The same could be said of Donald Trump but for different reasons. He is too uneducated, vulgar, impolite, erratic & irresponsible for such leadership – if not to hold any post. He can barely manage his own funds – or his father’s, rather.

That isn’t to say that Hillary Clinton is ‘presidential’.

Back in ’08, I hadn’t heard of a guy named Barack Obama, but as the campaign progressed, I realized – I had just witnessed the rise of an extraordinary individual. This man is beyond brilliant – something that few people truly appreciate. I can say that the world appreciates Obama more than America – which is quite telling. That isn’t necessarily true – a lot of Americans love our current president. But the ‘other side’ is equally if not more bent on voicing their hatred – to put it ‘mildly’.

Ahead of tonight’s momentous occasion, the first live debate between Clinton & Trump – I share the following sentiment. People often expect too much. This is a sign of…a lack of experience maybe. But other forces play a role too. The world is suffering and yet, the average American struggles to understand the nooks and crannies of his or her own political system and culture.

As an Armenian-Syrian immigrant living in America – I must say that my perspective should be heeded. There are many causes which are directly connected to me that have yet to be addressed or have been horribly managed, by the US wholly but also precisely by US president Barack Obama, whom I continue to support. Why? Because I am not a perfectionist in the political sense – and expect some compromise – not always – but in times of necessity and urgency. There is much change, and much work to be done in the stride towards justice – but it is just that – a stride – a path. We cannot be held back by radical expectations which in themselves seek to paralyze our sense of progress. That being said it is clear to me there is only one candidate worthy of a vote in this election and that reasoning is from contrived a moral and practical logic – that candidate is Hillary Clinton.

So while she isn’t necessarily the perfect candidate – relative to America’s choices – she is definitely presidential.

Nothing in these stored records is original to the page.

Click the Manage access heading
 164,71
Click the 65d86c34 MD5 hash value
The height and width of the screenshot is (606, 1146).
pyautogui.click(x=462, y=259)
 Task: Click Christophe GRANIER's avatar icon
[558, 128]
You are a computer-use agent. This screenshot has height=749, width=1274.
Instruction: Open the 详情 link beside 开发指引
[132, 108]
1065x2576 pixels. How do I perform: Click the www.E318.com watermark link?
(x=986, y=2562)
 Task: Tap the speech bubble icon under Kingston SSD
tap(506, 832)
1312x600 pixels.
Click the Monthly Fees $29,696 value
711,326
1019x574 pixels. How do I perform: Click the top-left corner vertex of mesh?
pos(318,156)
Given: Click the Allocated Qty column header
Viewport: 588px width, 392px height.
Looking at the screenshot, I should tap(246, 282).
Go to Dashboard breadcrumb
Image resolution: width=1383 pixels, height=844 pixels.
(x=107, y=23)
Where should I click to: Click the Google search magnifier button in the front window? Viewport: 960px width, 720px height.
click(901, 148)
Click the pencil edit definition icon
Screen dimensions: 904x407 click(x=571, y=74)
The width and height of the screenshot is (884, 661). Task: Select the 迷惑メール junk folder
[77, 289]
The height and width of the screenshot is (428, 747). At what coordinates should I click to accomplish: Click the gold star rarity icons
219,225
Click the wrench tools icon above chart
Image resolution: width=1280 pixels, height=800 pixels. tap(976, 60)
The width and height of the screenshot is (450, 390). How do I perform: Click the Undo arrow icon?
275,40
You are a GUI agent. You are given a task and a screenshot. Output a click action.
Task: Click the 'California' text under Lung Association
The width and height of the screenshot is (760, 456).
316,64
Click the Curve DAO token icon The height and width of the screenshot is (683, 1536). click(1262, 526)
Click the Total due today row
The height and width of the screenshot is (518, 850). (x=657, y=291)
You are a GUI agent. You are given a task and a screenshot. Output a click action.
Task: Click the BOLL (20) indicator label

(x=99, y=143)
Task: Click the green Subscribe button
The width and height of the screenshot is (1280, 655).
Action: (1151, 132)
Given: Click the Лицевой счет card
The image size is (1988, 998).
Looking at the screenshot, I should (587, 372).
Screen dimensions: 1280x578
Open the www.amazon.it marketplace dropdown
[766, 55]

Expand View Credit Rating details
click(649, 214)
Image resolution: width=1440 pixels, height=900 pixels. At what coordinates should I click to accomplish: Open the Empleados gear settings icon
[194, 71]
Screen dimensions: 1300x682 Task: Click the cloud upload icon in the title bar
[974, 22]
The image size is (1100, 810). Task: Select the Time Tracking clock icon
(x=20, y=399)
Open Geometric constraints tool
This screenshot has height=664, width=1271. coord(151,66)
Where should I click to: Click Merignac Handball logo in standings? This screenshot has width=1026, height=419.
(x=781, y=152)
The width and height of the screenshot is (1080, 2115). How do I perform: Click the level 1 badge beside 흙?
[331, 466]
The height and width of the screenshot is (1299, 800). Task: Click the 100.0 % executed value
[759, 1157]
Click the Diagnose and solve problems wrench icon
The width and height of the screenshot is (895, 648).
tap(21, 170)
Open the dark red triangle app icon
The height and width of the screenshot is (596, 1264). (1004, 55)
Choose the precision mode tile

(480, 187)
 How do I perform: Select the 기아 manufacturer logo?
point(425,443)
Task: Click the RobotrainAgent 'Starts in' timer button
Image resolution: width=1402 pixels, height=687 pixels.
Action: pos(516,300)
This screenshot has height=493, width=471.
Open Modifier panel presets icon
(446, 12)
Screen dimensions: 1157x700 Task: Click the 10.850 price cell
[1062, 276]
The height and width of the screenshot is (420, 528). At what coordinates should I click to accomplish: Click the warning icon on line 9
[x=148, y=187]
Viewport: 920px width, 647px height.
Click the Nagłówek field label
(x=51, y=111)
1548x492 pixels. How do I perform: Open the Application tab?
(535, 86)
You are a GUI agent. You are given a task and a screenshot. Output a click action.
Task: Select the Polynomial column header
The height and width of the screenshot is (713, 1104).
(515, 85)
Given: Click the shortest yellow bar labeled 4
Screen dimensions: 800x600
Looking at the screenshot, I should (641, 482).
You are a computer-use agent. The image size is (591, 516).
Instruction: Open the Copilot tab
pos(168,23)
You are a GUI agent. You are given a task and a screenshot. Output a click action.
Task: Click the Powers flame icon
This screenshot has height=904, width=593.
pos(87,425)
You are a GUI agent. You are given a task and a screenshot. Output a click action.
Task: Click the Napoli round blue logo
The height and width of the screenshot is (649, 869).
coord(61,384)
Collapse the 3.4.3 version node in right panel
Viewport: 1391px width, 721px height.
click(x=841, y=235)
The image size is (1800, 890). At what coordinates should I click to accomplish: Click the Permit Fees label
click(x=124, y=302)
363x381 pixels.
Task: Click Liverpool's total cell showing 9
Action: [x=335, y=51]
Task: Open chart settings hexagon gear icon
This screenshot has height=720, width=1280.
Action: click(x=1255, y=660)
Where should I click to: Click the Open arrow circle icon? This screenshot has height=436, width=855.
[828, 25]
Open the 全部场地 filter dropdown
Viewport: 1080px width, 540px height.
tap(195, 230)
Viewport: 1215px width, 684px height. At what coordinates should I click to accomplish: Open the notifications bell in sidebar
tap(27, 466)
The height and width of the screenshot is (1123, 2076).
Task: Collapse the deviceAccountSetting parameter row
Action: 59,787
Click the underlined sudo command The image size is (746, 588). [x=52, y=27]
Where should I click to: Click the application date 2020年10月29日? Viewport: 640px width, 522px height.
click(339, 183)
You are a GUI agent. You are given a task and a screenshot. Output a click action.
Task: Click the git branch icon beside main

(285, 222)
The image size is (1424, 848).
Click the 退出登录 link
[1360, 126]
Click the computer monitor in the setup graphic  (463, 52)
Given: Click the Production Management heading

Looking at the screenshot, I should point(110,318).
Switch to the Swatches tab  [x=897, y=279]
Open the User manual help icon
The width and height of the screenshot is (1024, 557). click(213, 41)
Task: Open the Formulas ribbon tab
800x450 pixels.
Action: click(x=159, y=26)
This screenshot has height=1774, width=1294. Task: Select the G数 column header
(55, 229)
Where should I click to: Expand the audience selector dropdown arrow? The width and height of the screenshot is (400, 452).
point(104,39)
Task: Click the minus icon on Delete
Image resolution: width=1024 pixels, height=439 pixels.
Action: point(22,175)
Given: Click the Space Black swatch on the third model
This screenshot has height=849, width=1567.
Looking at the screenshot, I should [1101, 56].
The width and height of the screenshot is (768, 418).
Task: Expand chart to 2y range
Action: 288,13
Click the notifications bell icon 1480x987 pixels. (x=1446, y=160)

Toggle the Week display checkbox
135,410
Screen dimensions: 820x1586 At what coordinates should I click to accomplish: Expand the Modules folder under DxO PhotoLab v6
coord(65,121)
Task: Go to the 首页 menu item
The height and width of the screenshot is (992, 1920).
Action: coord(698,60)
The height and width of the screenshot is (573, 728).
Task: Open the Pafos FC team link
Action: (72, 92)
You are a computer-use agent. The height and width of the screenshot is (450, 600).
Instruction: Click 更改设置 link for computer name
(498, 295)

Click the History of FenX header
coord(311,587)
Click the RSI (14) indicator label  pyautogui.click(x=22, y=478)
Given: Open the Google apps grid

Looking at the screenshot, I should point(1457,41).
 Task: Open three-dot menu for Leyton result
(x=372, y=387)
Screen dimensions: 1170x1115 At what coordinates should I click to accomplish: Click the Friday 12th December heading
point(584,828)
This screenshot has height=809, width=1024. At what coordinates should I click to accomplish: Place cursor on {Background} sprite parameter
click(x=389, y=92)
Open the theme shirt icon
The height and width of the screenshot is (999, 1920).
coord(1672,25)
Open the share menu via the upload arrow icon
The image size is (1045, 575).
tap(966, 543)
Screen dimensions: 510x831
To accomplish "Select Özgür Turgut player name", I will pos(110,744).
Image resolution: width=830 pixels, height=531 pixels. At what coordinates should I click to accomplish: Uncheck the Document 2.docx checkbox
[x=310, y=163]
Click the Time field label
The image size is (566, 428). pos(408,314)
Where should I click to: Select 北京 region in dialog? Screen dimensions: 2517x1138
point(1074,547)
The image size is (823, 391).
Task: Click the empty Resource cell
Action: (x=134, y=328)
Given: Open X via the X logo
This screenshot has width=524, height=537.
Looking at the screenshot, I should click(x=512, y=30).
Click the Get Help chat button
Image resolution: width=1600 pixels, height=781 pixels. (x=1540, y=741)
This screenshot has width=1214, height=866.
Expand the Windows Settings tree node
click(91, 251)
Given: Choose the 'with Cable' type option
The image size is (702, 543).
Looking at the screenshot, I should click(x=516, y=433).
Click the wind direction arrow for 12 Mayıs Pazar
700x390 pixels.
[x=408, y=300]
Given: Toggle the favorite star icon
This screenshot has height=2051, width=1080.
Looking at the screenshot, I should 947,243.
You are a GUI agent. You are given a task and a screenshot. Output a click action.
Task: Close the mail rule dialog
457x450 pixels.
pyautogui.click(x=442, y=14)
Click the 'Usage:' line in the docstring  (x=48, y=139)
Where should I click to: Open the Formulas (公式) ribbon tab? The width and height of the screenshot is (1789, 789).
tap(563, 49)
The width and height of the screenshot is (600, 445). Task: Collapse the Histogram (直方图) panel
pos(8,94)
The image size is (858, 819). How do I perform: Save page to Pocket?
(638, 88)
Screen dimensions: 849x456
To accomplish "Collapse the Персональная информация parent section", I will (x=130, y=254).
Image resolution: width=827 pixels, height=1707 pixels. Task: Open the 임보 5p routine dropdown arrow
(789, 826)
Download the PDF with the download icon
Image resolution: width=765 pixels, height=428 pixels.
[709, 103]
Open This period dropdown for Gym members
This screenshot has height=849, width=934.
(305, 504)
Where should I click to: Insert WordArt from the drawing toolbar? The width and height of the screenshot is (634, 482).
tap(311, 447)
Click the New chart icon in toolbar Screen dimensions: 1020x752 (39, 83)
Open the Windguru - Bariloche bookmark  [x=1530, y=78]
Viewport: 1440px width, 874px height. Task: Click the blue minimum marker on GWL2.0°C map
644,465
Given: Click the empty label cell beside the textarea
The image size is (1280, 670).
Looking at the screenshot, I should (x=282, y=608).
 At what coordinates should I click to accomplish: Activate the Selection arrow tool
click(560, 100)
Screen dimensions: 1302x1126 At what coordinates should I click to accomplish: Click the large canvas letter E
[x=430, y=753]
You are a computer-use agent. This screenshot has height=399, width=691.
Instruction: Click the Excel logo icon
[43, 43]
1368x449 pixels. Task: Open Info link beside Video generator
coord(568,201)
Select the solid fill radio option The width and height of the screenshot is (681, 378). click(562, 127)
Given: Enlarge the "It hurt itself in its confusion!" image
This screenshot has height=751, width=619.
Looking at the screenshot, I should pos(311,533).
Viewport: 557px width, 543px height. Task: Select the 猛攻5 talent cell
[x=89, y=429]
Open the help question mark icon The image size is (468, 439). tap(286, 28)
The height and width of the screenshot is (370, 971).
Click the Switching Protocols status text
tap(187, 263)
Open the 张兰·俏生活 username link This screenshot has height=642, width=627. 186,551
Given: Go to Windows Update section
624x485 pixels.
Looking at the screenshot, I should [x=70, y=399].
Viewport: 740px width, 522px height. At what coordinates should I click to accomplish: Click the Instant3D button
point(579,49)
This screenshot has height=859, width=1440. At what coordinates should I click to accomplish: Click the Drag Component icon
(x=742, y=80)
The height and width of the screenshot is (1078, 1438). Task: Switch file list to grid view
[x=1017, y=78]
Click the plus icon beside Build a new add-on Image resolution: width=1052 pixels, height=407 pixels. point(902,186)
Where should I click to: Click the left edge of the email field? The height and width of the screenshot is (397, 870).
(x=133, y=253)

The US president is a person of immense wisdom and discipline; responsibility and sacrifice; public service and family value. Which of the two candidates possesses these qualities? And if you have to think twice – think again.

What gets me is that Americans want to change parts of their system that are less relevant to domestic and global wellbeing while ignoring the more pressing issues. And then when a tragedy or crisis occurs, Americans are left wondering how or why. Instead of a Wall Street revolution there should be a minority rights and immigration reform revolution. Instead of a focus on spreading democracy abroad we should be seeking to reduce our arbitrary and partial political influence overseas. Issues like these are costing us – but instead Americans wish to focus on ideological ambiguities and polarized politics.

That is why the candidates have dwindled down to the current options available – one representing the so-called establishment while the other represents the ugliest part of the establishment disguised as anti-establishment.

It is undoubtable that America and the world must implement comprehensive political reform – but this is likely an impossible feat under the auspices of a hypothetical President Trump. On the contrary, Hillary, like Obama (but perhaps to a lesser degree since she is more hawkish) – will pave the road for future generations to at least further the cause of progressivism in its purest form.

Perhaps future generations will reflect a more balanced perspective on US politics – representing minorities; women; LGBTQ; etc. But this cannot be associated with any particular ideological strand or populist trend as it has been in this election. American individualism and personal responsibility, contrary to the ‘8th grader youtube conspiracy video viewer mentality’ – is not preserved or protected by the far left or right – but rather, by a careful, tolerant moderate centrist. So when I say that Hillary Clinton is in fact presidential – that is precisely why. She isn’t just the echo of our grievances – but also of our reason.